## begin SUPPLIED MATERIAL
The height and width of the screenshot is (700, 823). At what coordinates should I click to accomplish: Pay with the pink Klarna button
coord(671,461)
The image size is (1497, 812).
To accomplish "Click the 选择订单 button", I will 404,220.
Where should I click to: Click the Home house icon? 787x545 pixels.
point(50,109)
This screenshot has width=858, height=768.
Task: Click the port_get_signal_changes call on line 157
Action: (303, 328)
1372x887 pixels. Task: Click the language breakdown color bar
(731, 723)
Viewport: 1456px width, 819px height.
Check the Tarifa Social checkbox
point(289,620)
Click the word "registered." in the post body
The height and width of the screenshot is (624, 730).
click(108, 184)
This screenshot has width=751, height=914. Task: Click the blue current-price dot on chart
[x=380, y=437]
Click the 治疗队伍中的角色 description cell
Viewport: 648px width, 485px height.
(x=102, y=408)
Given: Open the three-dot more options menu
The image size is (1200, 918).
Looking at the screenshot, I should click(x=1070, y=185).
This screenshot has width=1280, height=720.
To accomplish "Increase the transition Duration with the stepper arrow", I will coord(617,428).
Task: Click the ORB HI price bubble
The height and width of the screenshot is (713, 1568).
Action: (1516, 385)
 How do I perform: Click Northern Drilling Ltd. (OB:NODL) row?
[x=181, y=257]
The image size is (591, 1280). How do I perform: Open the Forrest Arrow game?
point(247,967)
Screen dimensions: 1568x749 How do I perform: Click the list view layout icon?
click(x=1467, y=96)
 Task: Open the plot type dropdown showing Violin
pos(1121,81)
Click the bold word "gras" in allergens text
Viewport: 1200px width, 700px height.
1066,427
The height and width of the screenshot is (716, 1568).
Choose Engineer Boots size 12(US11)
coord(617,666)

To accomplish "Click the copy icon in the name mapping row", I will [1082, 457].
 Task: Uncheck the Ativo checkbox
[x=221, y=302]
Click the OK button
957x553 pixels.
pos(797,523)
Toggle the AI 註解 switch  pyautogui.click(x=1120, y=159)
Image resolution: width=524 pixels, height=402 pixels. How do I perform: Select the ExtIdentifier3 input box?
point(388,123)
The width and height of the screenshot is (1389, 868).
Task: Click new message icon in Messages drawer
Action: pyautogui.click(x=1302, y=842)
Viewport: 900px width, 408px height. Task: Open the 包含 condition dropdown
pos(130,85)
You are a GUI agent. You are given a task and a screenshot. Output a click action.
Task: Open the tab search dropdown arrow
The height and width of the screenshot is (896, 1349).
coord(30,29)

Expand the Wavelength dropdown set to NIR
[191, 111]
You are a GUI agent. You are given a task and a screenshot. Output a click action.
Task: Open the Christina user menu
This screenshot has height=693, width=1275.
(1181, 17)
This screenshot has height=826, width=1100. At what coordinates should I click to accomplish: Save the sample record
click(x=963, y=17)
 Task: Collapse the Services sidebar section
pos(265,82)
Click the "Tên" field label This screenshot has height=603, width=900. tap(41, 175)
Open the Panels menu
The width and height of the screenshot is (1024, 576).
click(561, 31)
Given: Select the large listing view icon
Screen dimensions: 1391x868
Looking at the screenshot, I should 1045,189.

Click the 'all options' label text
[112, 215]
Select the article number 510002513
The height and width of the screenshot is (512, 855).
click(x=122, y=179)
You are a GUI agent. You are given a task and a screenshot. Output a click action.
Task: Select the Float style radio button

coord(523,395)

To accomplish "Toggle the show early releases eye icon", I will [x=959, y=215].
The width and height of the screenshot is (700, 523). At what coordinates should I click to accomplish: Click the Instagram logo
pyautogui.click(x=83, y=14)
## end SUPPLIED MATERIAL
TASK
Rewrite the records above, changing every occurrence of "The height and width of the screenshot is" to "The height and width of the image is" and leaving everything else unchanged.

RESULT OF THE EXERCISE
The height and width of the image is (700, 823). At what coordinates should I click to accomplish: Pay with the pink Klarna button
coord(671,461)
The image size is (1497, 812).
To accomplish "Click the 选择订单 button", I will 404,220.
Where should I click to: Click the Home house icon? 787x545 pixels.
point(50,109)
This screenshot has width=858, height=768.
Task: Click the port_get_signal_changes call on line 157
Action: (303, 328)
1372x887 pixels. Task: Click the language breakdown color bar
(731, 723)
Viewport: 1456px width, 819px height.
Check the Tarifa Social checkbox
point(289,620)
Click the word "registered." in the post body
The height and width of the image is (624, 730).
click(108, 184)
This screenshot has width=751, height=914. Task: Click the blue current-price dot on chart
[x=380, y=437]
Click the 治疗队伍中的角色 description cell
Viewport: 648px width, 485px height.
(x=102, y=408)
Given: Open the three-dot more options menu
The image size is (1200, 918).
Looking at the screenshot, I should click(x=1070, y=185).
This screenshot has width=1280, height=720.
To accomplish "Increase the transition Duration with the stepper arrow", I will coord(617,428).
Task: Click the ORB HI price bubble
The height and width of the image is (713, 1568).
Action: (1516, 385)
 How do I perform: Click Northern Drilling Ltd. (OB:NODL) row?
[x=181, y=257]
The image size is (591, 1280). How do I perform: Open the Forrest Arrow game?
point(247,967)
Screen dimensions: 1568x749 How do I perform: Click the list view layout icon?
click(x=1467, y=96)
 Task: Open the plot type dropdown showing Violin
pos(1121,81)
Click the bold word "gras" in allergens text
Viewport: 1200px width, 700px height.
1066,427
The height and width of the image is (716, 1568).
Choose Engineer Boots size 12(US11)
coord(617,666)

To accomplish "Click the copy icon in the name mapping row", I will [1082, 457].
 Task: Uncheck the Ativo checkbox
[x=221, y=302]
Click the OK button
957x553 pixels.
pos(797,523)
Toggle the AI 註解 switch  pyautogui.click(x=1120, y=159)
Image resolution: width=524 pixels, height=402 pixels. How do I perform: Select the ExtIdentifier3 input box?
point(388,123)
The width and height of the screenshot is (1389, 868).
Task: Click new message icon in Messages drawer
Action: pyautogui.click(x=1302, y=842)
Viewport: 900px width, 408px height. Task: Open the 包含 condition dropdown
pos(130,85)
You are a GUI agent. You are given a task and a screenshot. Output a click action.
Task: Open the tab search dropdown arrow
The height and width of the image is (896, 1349).
coord(30,29)

Expand the Wavelength dropdown set to NIR
[191, 111]
You are a GUI agent. You are given a task and a screenshot. Output a click action.
Task: Open the Christina user menu
This screenshot has height=693, width=1275.
(1181, 17)
This screenshot has height=826, width=1100. At what coordinates should I click to accomplish: Save the sample record
click(x=963, y=17)
 Task: Collapse the Services sidebar section
pos(265,82)
Click the "Tên" field label This screenshot has height=603, width=900. tap(41, 175)
Open the Panels menu
The width and height of the screenshot is (1024, 576).
click(561, 31)
Given: Select the large listing view icon
Screen dimensions: 1391x868
Looking at the screenshot, I should 1045,189.

Click the 'all options' label text
[112, 215]
Select the article number 510002513
The height and width of the image is (512, 855).
click(x=122, y=179)
You are a GUI agent. You are given a task and a screenshot. Output a click action.
Task: Select the Float style radio button

coord(523,395)

To accomplish "Toggle the show early releases eye icon", I will [x=959, y=215].
The width and height of the screenshot is (700, 523). At what coordinates should I click to accomplish: Click the Instagram logo
pyautogui.click(x=83, y=14)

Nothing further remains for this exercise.